4. Inspection de l’équipement pour l’application de produits phytopharmaceutiques
Ici on propose de contrôler régulièrement les appareils présentant un risque potentiel significatif.
Limite : Ici on continue la même chose que dans le NAPAN précédant. Il n’y a pas d’avancées, comme par exemple l’interdiction des équipements potentiellement dangereux.
Proposition : Sortir du marché les équipements potentiellement les plus dangereux.
5. Annonce préalable des pulvérisations aux personnes potentiellement exposées
Ici, rien de prévu au niveau fédéral.
6. Protection du milieu aquatique
Rappel : le rapport de l’OCDE sur les performances environnementales de la Belgique mentionne que la Belgique « est loin d’avoir atteint le bon état des masses d’eau. L’utilisation intensive des engrais et des pesticides dans l’agriculture est la principale source de pollution. Le pays doit identifier et évaluer les mesures clés pour atteindre les objectifs de qualité de l’eau. »
Limites :
– On nous parle simplement d’évaluer l’impact des plans de réduction… On nous annonce des nouvelles actions si nécessaire. Mais on sait déjà que c’est nécessaire. Les objectifs européens ont changé (biodiversité et farm-to-fork). Pourquoi ne pas anticiper ?

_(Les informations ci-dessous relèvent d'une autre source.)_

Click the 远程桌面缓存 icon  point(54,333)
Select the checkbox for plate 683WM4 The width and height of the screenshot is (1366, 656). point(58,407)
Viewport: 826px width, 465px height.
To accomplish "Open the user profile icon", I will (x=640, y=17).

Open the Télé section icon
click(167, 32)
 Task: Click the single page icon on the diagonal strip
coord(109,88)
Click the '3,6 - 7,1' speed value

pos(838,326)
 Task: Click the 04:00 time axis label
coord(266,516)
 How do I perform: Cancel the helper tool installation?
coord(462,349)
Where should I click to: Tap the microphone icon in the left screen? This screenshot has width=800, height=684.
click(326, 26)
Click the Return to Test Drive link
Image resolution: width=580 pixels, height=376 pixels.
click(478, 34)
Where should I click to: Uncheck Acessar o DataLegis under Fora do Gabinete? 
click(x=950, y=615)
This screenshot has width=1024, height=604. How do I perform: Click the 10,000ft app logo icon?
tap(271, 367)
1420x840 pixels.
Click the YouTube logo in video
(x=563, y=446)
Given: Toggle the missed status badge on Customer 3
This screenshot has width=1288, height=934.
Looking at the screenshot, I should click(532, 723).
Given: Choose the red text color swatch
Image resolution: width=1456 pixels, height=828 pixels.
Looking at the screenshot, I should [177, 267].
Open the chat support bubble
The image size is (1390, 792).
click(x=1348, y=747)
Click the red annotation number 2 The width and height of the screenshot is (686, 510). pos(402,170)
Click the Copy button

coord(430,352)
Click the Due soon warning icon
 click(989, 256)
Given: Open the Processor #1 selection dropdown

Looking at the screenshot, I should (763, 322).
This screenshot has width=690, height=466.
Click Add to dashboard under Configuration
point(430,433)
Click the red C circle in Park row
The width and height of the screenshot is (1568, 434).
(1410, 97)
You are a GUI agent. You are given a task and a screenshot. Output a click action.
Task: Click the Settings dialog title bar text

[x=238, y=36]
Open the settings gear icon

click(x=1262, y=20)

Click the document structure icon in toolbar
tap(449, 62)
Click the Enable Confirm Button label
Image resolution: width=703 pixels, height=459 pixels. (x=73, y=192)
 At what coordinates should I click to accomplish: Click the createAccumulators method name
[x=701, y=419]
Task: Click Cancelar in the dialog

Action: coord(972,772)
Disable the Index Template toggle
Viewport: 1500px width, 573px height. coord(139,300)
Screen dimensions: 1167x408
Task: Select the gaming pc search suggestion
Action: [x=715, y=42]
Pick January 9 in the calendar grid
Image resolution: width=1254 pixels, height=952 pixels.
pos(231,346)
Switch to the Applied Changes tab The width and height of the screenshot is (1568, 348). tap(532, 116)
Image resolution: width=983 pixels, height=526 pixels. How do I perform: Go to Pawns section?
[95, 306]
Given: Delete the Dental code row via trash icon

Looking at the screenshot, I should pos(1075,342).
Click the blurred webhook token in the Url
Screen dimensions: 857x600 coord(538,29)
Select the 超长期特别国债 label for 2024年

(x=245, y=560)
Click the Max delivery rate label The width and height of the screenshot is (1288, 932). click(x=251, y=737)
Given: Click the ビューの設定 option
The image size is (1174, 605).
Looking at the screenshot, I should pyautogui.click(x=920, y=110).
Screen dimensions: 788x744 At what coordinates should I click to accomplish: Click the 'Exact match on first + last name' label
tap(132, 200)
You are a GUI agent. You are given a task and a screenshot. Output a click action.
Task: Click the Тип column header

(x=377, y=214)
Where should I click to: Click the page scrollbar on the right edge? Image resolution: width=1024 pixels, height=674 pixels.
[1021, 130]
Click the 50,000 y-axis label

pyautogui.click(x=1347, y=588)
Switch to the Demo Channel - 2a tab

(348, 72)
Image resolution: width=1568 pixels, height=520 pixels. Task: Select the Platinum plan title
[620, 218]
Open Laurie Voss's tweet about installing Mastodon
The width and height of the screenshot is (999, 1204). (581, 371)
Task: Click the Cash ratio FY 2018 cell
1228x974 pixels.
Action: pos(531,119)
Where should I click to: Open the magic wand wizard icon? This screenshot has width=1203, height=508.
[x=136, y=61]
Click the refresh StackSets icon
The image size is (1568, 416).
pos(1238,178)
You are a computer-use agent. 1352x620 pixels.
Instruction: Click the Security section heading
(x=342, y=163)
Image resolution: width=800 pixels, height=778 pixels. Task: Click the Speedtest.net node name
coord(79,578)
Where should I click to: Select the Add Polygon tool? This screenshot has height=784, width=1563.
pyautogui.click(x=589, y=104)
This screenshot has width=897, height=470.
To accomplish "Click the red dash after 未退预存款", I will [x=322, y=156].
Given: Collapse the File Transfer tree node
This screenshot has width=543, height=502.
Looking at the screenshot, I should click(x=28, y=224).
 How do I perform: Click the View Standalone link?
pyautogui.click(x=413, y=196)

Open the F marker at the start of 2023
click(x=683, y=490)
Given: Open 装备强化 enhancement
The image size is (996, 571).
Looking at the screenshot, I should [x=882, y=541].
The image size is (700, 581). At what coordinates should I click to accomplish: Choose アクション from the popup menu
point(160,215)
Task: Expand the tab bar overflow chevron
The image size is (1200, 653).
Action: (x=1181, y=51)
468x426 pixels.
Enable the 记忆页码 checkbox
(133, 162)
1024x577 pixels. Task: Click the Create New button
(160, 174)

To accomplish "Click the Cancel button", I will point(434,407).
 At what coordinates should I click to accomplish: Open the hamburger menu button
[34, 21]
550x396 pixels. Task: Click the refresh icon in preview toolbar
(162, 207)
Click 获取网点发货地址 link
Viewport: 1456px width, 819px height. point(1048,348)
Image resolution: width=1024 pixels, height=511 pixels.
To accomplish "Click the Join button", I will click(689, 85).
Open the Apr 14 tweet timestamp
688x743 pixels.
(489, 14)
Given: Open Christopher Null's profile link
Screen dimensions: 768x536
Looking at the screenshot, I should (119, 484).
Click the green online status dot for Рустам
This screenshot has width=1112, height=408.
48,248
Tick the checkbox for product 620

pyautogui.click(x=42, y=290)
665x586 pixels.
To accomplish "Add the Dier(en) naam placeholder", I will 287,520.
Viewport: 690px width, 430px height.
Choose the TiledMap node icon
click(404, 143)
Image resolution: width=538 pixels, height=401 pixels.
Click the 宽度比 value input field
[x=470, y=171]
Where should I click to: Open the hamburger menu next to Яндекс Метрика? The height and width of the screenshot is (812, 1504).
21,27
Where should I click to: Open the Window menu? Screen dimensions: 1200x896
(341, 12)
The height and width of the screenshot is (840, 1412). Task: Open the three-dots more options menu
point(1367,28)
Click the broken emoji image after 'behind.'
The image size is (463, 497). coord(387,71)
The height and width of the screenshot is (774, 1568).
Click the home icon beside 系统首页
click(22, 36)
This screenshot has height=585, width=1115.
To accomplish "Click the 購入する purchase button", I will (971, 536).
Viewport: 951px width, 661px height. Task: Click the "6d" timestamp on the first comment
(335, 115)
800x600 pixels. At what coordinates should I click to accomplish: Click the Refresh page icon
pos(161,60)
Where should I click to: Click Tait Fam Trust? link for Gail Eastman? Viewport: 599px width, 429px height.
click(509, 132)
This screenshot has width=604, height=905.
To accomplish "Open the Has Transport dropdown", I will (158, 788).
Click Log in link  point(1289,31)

– On envisage aussi une nouvelle politique de zone tampon… pour 2025 : pourquoi si tard ? Et par ailleurs, à nouveau, le langage utilisé est très problématique : « l’utilisation de produits phytopharmaceutiques à proximité des eaux de surface peut comporter des risques pour les organismes aquatiques présents dans les eaux de surface. »
7. Réduction des risques dans des zones ciblées
Il s’agit ici de la protection des groupes vulnérables et de la faune et la flore.
Limites :
– Langage utilisé : On lit que « L’utilisation de produits phytopharmaceutiques sur des parcelles avoisinant des zones habitées peut comporter des risques pour les riverains et les passants » et aussi qu’il y a « des risques possibles » pour les pollinisateurs.
– La responsabilité de la gestion du risque repose sur les utilisateurs : rien n’est prévu en termes d’interdiction d’usage.
– Pas de nouvelles zones tampons prévues, comme autour des écoles, crèches, etc.
Proposition : élargir les zones tampons, notamment autour des crèches et écoles.
8. Manipulation/stockage des produits phytopharmaceutiques et de leur emballage/résidus
Responsabilité uniquement régionale.
9. Lutte intégrée contre les ennemis des cultures (IPM – Integrated Pest Management)
9.1 – Promotion des systèmes à faible apport comme l’IPM et l’agriculture biologique
Il s’agit ici d’accroître la visibilité des produits compatibles avec l’agriculture biologique, faciliter les procédures d’accréditation pour ces produits, et lier le prix des produits phytopharmaceutiques à leur profil de risque (pour la santé humaine et les espèces non ciblées, en particulier les pollinisateurs)
C’est sans doute la mesure la plus intéressante.
Limites :
– Accroître la visibilité : date 2024. Pourquoi si tard ?
– Lier les prix : on se limite à une étude de faisabilité. Je rappelle que le rapport de l’OCDE recommande à la Belgique un système de taxation pour les pesticides. « Instaurer une taxe sur l’utilisation des pesticides fondée sur les risques sanitaires et environnementaux (comme au Danemark) ; accélérer l’élaboration et l’adoption d’une stratégie belge en faveur des pollinisateurs établissant le principe d’une taxation des pesticides fondée sur les risques. »
Recommandation :
– Avancer une stratégie fiscale favorisant l’usage de produits bio au détriment des produits toxiques.
De plus, il est important de souligner que :
1) Rien n’est mentionné sur les exportations
2) Rien n’est mentionné sur dérogations
3) Rien n’est mentionné sur les positions que la Belgique tient et tiendra dans les négociations internationales
4) La consultation publique est tout sauf conviviale et accessible.